Trump and Pompeo promoted the hypothesis until it became on everyone's tongue.

And while Pompeo said last year there was "significant evidence" that the virus came from the laboratory, he had not provided any evidence and acknowledged that there was no certainty.

5- Why does the hypothesis of origin persist in a laboratory?

With no progress in determining the origin of the virus more than a year after the epidemic, the in vitro origin hypothesis has resurfaced.

In early January, a long New York magazine article that examined this possibility in detail revisited it.

Other prominent publications, including Le Monde and the Wall Street Journal, as well as experts at Harvard and Stanford universities, have published articles or reports that consider the laboratory hypothesis a possibility.

6- What happened on today's visit?

The WHO team spent three and a half hours at the Wuhan Institute of Virology, and Peter Daszak, a team member, said on Twitter, “We had a very important meeting today with the staff of the Wuhan Institute of Virology, including Dr. Shi Ching Li. on her".

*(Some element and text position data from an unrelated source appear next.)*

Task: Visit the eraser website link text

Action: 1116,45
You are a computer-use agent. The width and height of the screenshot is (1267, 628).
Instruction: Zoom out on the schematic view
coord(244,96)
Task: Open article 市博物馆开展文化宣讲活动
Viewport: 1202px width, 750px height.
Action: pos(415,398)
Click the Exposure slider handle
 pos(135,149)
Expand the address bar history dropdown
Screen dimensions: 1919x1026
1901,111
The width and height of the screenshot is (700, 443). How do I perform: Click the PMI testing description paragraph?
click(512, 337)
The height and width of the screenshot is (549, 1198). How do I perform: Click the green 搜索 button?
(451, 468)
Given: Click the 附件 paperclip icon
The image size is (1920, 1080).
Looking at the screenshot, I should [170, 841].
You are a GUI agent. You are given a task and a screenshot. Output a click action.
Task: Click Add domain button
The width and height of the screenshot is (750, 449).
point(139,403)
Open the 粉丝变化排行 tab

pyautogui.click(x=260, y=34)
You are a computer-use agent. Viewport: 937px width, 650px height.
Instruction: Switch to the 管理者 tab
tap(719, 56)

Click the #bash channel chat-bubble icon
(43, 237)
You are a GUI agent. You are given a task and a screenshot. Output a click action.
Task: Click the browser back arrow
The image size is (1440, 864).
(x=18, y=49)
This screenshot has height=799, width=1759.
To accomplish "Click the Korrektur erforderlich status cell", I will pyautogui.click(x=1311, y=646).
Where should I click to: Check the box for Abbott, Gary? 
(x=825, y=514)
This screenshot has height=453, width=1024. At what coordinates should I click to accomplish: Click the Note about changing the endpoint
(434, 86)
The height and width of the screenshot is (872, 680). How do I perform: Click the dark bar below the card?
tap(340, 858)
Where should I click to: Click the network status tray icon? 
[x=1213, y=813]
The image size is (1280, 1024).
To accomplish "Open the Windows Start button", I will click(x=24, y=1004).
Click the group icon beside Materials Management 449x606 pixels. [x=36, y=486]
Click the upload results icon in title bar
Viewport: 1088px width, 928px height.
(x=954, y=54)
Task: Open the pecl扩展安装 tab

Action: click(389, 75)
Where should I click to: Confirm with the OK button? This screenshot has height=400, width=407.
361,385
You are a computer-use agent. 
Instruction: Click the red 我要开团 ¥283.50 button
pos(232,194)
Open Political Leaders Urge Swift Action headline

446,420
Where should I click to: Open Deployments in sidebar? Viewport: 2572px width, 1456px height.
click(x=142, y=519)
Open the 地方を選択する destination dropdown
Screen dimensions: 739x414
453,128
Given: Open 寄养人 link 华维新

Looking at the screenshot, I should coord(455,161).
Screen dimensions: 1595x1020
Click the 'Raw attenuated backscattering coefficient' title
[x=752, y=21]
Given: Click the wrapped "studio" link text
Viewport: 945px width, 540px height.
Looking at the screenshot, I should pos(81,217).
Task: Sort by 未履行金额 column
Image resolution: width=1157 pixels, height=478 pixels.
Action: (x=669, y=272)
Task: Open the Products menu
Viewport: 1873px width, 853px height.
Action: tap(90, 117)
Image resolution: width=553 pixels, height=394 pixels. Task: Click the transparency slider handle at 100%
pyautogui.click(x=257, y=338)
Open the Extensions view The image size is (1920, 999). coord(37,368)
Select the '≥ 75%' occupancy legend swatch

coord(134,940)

Shi, a well-known virus expert, has long focused her work on corona viruses that are transmitted from bats, which earned her the nickname (Batwoman), and she was among the first to be able to isolate the emerging corona virus that causes Covid-19 disease last year.

Most scientists, including Shi, reject the hypothesis that the virus leaked from a laboratory.

But some experts speculate that the virus that was discovered in wildlife and entered into laboratory experiments to find out the risk of transmission to humans may have been discharged from the laboratory by an infected employee.

The team will spend two weeks on field work after completing two weeks in quarantine in a hotel after arriving in Wuhan.